After one more specialist visit, one more test, and one more round of steroids, I looked across the room at my baby girl and she literally looked like a zombie child. She just looked so sick…dying sick. I decided at that moment we were done. We were going a completely different route and were going to get some answers. We managed to get in to see a naturopath two hours away in St Louis. After spending nearly two hours with her, she told me my daughter’s immune system was in hiatus. She, through our contaminated and nutrient-void food supply, had developed multiple food sensitivities, which was making her allergic to everything in her environment by keeping her immune system in “respond mode”. Now it all made sense. The only times she did start to get well was when she refused to eat for days because she was so sick. After not eating, she’d start to get well, but then she would eat…a perpetual cycle. We left there with a new plan, which involved stopping the toxic medications she was on and adding a plethora of supplements, herbs and homeopathic treatments. We were to adopt a whole foods diet, avoiding all dairy, soy, whey and wheat. Our real food journey began here with a trip to the local farm where I met Rachel, an encyclopedia for natural health, and was introduced to the works of Dr. Weston A. Price. My daughter started improving within a week and after about 8 weeks of natural medicine, chiropractic care and real food she was well and has been ever since. This was around the year 2011.

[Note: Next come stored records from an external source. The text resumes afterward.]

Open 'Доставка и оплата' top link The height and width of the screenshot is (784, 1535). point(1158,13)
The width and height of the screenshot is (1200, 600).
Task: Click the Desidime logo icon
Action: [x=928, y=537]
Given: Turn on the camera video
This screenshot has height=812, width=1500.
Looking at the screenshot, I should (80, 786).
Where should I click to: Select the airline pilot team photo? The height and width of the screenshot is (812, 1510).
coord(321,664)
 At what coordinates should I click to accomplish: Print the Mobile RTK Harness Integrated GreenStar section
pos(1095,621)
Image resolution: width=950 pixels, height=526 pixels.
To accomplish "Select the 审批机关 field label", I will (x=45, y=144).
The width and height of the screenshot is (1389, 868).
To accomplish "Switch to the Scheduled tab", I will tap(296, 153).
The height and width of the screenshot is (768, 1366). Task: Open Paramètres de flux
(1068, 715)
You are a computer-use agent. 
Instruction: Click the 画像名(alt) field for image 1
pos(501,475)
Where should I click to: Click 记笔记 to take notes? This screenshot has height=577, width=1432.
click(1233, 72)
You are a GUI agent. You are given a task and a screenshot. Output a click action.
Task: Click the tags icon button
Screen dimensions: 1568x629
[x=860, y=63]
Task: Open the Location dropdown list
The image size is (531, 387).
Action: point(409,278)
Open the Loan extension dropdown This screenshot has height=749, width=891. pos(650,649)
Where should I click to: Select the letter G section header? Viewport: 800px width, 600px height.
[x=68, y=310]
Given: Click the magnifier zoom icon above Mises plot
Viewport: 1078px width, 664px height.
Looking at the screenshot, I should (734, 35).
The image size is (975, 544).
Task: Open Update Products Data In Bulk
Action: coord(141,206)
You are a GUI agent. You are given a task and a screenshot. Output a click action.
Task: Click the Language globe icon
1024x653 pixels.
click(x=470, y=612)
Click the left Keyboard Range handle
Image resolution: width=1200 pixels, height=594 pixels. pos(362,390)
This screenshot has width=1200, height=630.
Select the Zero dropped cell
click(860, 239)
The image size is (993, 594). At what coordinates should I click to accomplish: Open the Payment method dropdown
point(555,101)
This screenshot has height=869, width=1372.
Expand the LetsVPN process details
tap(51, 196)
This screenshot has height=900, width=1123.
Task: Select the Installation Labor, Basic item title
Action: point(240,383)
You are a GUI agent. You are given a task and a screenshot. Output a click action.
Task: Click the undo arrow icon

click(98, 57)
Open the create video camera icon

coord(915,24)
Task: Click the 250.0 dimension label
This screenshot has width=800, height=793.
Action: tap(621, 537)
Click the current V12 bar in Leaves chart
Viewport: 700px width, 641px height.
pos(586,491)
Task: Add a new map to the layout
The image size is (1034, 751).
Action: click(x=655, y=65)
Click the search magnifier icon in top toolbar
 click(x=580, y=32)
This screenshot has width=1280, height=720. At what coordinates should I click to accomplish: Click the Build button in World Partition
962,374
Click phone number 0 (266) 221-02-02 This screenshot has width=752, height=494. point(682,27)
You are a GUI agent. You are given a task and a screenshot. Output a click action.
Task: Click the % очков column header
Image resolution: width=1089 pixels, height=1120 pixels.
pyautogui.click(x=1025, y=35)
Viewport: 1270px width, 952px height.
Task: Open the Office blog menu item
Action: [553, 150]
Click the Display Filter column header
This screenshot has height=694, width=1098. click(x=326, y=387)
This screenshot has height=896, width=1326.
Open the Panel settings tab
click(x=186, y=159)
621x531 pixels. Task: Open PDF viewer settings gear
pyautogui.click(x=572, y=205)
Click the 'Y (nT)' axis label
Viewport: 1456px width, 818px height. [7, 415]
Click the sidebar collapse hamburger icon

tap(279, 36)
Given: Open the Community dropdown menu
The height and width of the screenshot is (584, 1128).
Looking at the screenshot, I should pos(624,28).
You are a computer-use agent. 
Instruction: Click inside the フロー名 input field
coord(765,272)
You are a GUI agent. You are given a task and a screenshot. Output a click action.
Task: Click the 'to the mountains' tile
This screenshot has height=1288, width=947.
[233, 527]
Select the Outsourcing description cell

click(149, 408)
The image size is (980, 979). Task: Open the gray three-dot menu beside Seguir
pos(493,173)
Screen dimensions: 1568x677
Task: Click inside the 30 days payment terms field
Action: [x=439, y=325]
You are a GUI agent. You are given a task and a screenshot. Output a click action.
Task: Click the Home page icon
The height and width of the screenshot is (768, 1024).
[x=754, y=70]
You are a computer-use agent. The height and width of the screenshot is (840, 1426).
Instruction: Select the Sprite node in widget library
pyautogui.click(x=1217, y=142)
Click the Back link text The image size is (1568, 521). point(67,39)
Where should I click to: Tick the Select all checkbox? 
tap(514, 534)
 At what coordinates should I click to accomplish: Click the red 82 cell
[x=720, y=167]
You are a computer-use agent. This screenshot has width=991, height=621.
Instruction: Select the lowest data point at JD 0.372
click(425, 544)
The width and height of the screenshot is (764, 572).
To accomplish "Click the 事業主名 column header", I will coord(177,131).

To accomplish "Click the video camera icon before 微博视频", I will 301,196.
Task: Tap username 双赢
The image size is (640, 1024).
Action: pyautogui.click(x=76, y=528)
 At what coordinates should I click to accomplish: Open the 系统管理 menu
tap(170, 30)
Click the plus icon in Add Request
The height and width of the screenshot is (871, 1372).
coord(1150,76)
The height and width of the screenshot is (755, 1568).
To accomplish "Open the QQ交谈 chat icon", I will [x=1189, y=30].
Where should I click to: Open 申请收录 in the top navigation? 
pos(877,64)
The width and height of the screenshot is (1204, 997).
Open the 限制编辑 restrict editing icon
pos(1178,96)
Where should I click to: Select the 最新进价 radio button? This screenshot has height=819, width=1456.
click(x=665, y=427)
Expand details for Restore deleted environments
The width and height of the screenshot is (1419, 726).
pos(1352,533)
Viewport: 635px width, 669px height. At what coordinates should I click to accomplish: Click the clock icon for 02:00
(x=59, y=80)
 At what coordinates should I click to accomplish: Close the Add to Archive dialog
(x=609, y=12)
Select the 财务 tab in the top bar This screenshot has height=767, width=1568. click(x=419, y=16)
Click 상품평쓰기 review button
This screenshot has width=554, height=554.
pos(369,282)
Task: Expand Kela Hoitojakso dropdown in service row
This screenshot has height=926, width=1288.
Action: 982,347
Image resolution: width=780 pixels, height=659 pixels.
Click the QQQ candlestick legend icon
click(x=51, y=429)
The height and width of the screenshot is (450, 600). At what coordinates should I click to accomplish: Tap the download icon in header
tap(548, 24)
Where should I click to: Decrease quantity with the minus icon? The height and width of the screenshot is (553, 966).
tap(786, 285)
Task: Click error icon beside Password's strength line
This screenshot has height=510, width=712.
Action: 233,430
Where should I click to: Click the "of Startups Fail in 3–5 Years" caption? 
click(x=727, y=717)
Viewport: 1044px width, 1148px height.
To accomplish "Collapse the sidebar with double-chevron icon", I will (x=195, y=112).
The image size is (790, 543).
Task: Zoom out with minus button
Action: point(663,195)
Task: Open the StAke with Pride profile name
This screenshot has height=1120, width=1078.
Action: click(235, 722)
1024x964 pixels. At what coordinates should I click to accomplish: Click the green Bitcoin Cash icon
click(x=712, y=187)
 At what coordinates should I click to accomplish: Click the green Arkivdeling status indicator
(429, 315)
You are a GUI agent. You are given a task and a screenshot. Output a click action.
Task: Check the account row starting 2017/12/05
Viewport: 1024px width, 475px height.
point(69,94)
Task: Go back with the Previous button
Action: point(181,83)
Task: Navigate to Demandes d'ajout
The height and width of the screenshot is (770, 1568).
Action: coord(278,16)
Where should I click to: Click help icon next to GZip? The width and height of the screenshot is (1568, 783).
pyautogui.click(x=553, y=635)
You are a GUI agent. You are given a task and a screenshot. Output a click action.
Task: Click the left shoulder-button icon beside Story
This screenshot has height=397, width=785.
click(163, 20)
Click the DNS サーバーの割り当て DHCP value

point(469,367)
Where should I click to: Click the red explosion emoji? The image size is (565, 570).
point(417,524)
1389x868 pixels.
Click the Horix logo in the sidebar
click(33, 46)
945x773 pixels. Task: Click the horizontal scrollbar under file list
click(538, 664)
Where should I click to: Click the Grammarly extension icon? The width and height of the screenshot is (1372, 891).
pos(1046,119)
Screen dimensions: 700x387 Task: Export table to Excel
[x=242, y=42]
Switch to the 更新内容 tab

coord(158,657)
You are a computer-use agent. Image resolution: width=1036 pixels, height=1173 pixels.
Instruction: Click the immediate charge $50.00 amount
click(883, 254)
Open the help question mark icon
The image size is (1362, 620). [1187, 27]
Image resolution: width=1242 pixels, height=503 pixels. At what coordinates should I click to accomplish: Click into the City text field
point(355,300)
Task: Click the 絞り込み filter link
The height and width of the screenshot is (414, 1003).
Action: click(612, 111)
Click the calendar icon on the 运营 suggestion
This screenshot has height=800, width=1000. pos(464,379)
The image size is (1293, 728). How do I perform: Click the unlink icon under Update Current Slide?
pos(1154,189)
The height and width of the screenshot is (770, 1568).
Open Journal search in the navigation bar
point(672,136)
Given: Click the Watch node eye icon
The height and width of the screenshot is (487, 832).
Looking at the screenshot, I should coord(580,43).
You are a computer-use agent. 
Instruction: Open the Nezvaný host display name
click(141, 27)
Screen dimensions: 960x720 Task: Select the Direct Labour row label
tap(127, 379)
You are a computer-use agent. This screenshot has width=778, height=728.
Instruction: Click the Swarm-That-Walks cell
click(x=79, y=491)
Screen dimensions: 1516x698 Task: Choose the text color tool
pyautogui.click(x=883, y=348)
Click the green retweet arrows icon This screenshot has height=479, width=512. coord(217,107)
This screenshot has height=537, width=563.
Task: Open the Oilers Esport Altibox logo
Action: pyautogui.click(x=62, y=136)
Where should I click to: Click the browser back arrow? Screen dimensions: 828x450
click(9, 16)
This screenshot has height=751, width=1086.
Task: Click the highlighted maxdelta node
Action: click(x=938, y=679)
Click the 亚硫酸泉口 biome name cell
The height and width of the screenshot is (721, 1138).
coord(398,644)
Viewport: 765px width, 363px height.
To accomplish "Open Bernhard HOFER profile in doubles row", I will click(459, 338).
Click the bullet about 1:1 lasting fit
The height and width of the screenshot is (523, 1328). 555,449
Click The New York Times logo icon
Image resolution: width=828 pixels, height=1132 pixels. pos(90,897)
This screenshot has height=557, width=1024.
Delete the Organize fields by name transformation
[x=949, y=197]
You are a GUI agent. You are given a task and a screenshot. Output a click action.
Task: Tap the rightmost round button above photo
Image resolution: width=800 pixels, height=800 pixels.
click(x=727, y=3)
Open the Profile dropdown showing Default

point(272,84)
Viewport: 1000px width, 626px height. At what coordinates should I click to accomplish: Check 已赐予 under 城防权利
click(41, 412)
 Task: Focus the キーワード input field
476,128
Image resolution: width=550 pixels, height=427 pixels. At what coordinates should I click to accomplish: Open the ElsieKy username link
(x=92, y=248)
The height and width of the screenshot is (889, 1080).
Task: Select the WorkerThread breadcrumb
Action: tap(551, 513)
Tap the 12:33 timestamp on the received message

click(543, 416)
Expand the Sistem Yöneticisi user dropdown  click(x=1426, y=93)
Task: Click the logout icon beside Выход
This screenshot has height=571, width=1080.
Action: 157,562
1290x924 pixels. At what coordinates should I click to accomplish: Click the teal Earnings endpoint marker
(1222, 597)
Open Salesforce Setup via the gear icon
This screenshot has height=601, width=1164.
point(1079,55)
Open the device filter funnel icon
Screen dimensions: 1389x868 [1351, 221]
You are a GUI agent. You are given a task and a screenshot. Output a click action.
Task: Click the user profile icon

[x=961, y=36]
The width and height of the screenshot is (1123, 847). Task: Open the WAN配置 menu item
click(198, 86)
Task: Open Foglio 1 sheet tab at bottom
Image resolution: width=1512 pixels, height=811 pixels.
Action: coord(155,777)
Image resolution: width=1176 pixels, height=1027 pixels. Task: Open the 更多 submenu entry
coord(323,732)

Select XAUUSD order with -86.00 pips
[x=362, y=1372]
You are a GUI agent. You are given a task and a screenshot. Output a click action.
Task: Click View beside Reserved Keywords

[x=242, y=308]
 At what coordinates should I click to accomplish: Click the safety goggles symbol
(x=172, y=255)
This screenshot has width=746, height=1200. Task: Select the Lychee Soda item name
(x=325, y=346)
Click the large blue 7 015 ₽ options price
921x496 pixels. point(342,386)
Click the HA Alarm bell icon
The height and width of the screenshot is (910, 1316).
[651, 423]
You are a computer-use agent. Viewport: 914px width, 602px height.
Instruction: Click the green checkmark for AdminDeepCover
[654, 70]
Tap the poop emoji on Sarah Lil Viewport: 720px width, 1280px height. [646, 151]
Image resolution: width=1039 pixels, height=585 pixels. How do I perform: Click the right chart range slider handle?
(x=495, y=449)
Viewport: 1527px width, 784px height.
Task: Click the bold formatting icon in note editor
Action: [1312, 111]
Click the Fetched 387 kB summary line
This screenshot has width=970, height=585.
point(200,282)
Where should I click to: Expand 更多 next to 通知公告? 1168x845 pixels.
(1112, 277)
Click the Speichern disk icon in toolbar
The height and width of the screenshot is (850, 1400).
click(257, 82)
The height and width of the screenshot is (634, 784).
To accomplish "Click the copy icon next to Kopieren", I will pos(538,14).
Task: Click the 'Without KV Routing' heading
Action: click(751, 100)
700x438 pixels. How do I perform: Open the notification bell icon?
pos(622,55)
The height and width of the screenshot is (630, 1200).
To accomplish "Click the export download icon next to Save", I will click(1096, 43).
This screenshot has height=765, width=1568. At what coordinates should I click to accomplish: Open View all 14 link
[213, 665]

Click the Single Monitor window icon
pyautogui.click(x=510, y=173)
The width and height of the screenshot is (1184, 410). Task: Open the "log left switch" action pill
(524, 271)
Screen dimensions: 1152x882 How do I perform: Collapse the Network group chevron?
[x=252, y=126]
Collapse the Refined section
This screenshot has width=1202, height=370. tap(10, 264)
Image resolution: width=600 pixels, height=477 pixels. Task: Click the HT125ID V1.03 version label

My third daughter was born in 2012 with a rare chromosomal arrangement. I’d have to write an entire book on her story, but I’ll share the beginning and end. We had no diagnosis or warning of what was to come—as far as we knew we were going to have a healthy baby girl. The last few weeks presented concerns and she was born at 4 lbs 15 ounces with six heart defects. She was flown via helicopter in her first twelve hours of life to the NICU at Arkansas Children’s Hospital. When she was ten months old we finally received a diagnosis: Inverted Duplication Deletion 8p. Looking at past cases, we weren’t sure if she’d ever walk, talk or eat solid foods…in fact, the odds were against us. The geneticist told us that the kids that have been documented are expected to need one-on-one care throughout life. Now, years later, she is walking, has emerging speech, and is 100% cognitively and socially there! We are on a lifelong journey to support her in every way until she’s reached her goals and dreams in this life. She is a precious angel and we are so blessed to have her.